The neural mechanisms responsible for the initiation and expression of migraines remain unknown. Although there is growing evidence of changes in brainstem anatomy and function between attacks, very little is known about brainstem function and structure in the period immediately prior to a migraine. The aim of this investigation is to use brainstem-specific analyses of diffusion weighted images to determine whether the brainstem pain processing regions display altered structure in individuals with migraine across the migraine cycle, and in particular immediately prior to a migraine. Diffusion tensor images (29 controls, 36 migraineurs) were used to assess brainstem anatomy in migraineurs compared with controls. We found that during the interictal phase, migraineurs displayed greater mean diffusivity (MD) in the region of the spinal trigeminal nucleus (SpV), dorsomedial pons (dmPons)/dorsolateral pons (dlPons), and midbrain periaqueductal gray matter (PAG)/cuneiform nucleus (CNF). Remarkably, the MD returned to controls levels during the 24-h period immediately prior to a migraine, only to increase again within the three following days. Additionally, fractional anisotropy (FA) was significantly elevated in the region of the medial lemniscus/ventral trigeminal thalamic tract in migraineurs compared with controls over the entire migraine cycle. These data show that regional brainstem anatomy changes over the migraine cycle, with specific anatomical changes occurring in the 24-h period prior to onset. These changes may contribute to the activation of the ascending trigeminal pathway by either an increase in basal traffic or by sensitizing the trigeminal nuclei to external triggers, with activation ultimately resulting in perception of head pain during a migraine attack.

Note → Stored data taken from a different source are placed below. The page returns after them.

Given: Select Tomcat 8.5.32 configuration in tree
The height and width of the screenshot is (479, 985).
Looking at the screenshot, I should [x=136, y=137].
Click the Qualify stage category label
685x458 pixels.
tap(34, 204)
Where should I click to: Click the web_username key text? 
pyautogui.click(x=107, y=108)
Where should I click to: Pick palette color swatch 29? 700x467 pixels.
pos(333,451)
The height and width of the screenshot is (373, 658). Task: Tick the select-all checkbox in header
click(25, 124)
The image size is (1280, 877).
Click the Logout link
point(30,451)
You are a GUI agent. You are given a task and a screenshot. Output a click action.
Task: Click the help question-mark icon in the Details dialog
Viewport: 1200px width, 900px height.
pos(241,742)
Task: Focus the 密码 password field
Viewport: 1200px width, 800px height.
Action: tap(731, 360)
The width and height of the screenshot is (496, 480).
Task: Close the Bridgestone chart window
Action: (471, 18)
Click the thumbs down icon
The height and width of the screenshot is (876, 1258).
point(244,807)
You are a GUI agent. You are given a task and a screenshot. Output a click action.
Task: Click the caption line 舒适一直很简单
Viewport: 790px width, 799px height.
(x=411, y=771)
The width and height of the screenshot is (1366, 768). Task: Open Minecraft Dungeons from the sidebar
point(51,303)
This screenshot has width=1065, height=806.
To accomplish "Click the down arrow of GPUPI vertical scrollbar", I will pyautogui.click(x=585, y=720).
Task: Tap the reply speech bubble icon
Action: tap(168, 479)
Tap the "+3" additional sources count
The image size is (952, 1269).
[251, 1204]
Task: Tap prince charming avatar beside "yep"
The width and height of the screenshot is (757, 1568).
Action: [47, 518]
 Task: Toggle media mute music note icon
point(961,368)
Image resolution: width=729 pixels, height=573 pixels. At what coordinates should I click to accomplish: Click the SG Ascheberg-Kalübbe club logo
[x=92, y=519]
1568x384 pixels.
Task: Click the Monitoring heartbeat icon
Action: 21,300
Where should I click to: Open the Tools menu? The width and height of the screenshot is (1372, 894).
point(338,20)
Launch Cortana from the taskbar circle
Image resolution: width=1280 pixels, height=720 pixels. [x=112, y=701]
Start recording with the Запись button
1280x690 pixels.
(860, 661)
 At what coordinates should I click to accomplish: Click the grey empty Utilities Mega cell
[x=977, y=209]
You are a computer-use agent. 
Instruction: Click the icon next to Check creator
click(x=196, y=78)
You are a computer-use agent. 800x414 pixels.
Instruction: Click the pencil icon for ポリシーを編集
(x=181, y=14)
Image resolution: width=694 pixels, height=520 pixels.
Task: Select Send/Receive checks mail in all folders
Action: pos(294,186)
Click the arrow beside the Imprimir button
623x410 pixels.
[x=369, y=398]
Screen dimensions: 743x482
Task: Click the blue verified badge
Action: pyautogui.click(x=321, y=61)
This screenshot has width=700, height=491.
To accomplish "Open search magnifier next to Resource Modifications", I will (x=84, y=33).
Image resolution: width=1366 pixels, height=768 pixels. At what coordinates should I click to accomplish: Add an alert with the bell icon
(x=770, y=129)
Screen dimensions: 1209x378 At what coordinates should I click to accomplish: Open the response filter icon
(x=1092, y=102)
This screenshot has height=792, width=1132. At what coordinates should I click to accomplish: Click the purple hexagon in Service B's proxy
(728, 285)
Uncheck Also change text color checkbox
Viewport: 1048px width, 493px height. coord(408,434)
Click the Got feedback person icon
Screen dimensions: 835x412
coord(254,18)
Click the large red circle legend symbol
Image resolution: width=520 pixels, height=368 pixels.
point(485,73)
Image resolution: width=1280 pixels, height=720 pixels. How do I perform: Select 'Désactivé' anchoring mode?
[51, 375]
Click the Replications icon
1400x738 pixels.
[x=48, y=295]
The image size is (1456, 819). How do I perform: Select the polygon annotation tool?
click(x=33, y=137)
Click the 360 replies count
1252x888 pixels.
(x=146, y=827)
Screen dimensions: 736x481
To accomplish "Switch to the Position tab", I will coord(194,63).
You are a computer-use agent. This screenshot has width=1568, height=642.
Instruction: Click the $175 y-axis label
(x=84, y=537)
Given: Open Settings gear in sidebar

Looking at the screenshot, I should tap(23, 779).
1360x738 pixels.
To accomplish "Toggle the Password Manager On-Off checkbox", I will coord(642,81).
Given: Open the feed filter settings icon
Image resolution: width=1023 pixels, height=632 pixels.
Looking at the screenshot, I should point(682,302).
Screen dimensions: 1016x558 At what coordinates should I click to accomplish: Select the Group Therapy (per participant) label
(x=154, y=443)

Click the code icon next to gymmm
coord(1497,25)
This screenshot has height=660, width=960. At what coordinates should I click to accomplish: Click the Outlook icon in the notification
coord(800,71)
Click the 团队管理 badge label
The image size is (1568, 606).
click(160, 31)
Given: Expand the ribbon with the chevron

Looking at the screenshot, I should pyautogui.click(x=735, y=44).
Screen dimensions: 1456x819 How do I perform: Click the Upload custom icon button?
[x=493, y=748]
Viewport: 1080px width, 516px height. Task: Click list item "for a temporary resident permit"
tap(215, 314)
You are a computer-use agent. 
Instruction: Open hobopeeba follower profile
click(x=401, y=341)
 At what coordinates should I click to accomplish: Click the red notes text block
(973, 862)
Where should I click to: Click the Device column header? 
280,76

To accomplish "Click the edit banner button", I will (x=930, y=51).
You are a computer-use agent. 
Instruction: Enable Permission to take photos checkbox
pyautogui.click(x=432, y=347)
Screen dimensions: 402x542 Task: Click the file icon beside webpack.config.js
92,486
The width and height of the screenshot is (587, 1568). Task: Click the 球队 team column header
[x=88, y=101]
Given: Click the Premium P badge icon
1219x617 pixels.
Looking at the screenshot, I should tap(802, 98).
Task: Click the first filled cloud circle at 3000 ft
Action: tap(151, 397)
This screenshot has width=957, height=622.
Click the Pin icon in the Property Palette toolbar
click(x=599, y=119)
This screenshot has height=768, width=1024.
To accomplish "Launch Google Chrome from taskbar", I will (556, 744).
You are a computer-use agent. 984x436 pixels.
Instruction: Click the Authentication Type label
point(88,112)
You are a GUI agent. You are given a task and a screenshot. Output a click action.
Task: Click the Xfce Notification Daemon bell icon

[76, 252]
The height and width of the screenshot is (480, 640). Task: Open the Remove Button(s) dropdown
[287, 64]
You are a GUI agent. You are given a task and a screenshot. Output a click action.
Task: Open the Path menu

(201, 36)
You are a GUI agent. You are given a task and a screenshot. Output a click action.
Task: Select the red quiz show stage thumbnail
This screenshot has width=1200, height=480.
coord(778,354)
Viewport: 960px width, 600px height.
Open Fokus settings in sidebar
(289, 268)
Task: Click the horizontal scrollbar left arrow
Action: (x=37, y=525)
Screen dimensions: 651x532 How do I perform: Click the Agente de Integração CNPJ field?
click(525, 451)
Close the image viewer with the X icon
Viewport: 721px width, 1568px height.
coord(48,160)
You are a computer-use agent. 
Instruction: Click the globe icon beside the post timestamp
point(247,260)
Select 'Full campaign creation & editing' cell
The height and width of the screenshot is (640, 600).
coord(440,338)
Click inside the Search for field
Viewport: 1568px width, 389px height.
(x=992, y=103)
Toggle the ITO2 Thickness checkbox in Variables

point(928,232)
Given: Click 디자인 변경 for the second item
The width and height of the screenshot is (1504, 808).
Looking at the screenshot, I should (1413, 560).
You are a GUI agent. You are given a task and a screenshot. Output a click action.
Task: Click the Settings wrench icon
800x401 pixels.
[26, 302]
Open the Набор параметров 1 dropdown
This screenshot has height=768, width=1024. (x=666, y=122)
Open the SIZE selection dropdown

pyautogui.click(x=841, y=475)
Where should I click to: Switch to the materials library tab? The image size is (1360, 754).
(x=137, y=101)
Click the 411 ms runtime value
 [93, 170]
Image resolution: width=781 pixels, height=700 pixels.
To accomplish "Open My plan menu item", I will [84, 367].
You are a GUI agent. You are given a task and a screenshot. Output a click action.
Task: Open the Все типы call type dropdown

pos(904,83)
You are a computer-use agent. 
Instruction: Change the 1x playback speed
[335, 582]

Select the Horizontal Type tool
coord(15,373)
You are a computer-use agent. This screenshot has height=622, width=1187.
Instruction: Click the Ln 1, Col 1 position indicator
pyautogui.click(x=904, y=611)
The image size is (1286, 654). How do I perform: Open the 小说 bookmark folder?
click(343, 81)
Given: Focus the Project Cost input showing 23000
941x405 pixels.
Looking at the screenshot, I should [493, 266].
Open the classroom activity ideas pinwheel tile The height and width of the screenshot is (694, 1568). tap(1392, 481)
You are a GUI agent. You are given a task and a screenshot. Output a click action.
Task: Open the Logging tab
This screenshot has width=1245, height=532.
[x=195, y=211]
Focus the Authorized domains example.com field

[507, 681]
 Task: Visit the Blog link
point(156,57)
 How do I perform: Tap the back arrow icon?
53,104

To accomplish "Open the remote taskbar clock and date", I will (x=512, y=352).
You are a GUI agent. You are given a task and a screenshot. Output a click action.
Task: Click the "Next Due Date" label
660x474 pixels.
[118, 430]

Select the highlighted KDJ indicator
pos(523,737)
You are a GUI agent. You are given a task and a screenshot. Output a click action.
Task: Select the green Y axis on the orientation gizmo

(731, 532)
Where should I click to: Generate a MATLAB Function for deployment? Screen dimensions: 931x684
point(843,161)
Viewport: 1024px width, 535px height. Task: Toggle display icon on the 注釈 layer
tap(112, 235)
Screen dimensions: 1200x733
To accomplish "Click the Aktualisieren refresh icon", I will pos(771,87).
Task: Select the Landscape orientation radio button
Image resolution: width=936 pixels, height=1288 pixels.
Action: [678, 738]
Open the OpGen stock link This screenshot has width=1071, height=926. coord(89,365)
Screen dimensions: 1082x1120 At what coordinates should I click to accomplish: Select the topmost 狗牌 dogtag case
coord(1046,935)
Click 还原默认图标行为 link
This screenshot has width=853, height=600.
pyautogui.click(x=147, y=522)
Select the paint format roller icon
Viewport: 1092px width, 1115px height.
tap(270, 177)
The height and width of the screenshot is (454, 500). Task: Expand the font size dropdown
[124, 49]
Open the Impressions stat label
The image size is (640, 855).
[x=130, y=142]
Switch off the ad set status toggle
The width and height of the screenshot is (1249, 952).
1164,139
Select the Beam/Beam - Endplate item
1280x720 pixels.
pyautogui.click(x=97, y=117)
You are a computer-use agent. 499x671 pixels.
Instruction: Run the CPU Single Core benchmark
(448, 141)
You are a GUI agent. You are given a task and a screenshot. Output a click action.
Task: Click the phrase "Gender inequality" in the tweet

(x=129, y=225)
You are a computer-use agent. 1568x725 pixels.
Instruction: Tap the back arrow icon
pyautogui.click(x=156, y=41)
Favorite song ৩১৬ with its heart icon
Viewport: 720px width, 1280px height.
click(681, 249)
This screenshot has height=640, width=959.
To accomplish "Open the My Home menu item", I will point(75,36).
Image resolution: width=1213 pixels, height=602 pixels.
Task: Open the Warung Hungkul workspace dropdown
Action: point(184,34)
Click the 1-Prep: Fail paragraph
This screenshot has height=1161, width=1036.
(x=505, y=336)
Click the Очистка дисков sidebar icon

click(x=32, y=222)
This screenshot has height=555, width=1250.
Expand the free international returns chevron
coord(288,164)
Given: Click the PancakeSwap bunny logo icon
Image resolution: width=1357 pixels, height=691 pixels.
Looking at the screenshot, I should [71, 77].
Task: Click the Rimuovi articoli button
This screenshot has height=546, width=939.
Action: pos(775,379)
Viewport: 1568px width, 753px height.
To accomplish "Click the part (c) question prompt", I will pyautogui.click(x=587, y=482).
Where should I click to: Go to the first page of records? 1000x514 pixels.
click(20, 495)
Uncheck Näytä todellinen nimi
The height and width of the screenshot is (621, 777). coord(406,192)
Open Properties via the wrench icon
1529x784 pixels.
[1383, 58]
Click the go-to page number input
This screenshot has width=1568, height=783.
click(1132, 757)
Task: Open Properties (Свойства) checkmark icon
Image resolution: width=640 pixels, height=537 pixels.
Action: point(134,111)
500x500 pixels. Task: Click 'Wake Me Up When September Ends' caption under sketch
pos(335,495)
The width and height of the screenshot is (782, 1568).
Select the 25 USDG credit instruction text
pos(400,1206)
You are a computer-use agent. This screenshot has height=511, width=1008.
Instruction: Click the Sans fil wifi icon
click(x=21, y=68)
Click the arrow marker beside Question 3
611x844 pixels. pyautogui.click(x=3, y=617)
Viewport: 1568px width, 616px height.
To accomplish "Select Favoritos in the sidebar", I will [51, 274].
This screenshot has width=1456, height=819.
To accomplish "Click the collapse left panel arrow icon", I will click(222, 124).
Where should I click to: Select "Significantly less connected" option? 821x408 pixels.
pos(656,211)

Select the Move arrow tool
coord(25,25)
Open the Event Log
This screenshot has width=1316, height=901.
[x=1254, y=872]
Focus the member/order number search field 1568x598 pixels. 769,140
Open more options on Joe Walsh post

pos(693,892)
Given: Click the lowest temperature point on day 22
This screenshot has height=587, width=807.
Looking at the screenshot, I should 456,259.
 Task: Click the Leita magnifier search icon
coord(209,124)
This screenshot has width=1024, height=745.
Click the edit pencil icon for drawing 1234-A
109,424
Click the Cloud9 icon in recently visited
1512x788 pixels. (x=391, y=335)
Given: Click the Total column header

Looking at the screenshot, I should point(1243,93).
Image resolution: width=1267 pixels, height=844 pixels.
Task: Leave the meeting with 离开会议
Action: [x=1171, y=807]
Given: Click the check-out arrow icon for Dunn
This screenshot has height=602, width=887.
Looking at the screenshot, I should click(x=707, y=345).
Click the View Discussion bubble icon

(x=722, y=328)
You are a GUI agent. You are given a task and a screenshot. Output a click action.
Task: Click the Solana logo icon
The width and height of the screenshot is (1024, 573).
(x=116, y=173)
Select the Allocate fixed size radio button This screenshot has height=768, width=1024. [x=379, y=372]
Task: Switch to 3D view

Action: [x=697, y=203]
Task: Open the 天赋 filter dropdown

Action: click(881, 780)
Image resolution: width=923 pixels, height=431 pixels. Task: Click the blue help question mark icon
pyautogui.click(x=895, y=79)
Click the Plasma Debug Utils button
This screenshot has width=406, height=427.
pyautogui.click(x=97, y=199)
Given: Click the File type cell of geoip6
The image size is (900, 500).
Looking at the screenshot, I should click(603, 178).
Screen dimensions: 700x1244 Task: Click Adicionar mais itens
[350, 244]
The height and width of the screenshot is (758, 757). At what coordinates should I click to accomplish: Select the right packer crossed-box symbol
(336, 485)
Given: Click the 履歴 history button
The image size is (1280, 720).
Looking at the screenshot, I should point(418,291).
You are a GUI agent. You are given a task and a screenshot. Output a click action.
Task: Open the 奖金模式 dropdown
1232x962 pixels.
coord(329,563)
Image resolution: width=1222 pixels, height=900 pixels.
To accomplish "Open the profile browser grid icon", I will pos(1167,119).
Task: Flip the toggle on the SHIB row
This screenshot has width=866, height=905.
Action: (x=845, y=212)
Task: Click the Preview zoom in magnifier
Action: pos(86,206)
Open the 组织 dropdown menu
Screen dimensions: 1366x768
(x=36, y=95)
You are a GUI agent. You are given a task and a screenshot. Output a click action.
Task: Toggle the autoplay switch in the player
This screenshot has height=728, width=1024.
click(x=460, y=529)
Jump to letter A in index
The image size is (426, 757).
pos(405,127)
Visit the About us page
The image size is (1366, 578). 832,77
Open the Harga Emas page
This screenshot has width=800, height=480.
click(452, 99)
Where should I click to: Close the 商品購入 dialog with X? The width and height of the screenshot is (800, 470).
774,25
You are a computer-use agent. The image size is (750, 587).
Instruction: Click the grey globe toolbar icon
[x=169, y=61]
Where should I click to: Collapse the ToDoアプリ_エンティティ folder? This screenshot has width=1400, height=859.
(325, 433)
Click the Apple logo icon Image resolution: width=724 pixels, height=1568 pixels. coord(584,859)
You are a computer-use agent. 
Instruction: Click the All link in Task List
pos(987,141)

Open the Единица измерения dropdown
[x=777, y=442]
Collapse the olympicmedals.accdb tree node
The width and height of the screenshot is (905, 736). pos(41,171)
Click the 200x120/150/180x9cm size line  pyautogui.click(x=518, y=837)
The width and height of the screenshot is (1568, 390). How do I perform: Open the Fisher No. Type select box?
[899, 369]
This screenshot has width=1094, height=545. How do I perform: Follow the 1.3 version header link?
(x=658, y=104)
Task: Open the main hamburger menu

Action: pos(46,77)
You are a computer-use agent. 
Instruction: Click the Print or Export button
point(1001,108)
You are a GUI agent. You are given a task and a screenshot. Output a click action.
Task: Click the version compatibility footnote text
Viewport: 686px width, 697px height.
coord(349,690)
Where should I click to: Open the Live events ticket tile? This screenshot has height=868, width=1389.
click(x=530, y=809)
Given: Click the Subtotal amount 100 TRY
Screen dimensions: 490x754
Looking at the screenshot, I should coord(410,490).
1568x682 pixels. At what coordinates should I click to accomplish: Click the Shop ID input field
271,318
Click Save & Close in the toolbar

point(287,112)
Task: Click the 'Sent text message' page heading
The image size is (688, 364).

Keywords: MRI; PAG; brainstem; diffusion tensor imaging; migraine; spinal trigeminal nucleus.

Figure 1.

Regional MD (A) and FA differences (B) in migraineurs during the interictal (n = 31), immediately before migraine (n = 13), and immediately following a migraine (n = 15) compared with controls (n = 29). Significantly different clusters are overlaid onto axial brainstem template images and significant increases in migraineurs are represented by a t value with a hot color scale. Slice locations are indicated at the upper left of each axial slice in MNI space. Compared to controls, migraineurs have increased MD during the interictal and immediately following migraine periods in the region of the left SpV, left and right dlPons, and in the region encompassing the PAG/CNF. In addition, migraineurs display an increase in FA in the region of the VTT/VTA during all three phases compared with controls.

Figure 2.

Plots of mean (±SEM) MD, axial diffusivity, radial diffusivity, and FA values in migraineurs compared with pain-free controls in the left SpV, left and right dlPons, left PAG/CNF, and in the VTT/VTA. Consistent with the voxel-by-voxel analysis, MD was significantly increased during the interictal and immediately following a migraine phase but not immediately before a migraine. In addition, axial diffusivity showed a largely similar pattern of difference in migraineurs whereas radial diffusion was only different during the interictal phase in the PAG/CNF and SpV. In contrast, FA was significantly increased in the area of the VTT/VTA in migraineurs during all three phases; #p < 0.05 voxel-by-voxel analysis; *p < 0.05 two-sample t tests.

Figure 3.

Plots of MD and FA in 11 migraineurs that were scanned during at least two of the three migraine phases. Note the consistency of MD change which decreases significantly during the period immediately before migraine in the left SpV, right dlPons, and left PAG/CNF. In contrast, FA within the area of the VTT/VTA was significantly greater during the period immediately before compared with immediately following a migraine; *p < 0.05 paired t tests.

Figure 4.

Plots of mean (±SEM) MD and FA changes in migraineurs over the migraine cycle in the left SpV, left and right dlPons, left PAG/CNF, and in the VTT/VTA. Values are averaged for those migraineurs scanned at least 30 d (n = 18), 30–10 d (n = 6), 9–2 d (n = 7), and 1 d before their next migraine (n = 13), as well as 1–3 d following a migraine (n = 15). Note how MD remains relatively stable over the interictal period and falls dramatically immediately before a migraine before recovering. In contrast, FA remains stable over all three migraine phases.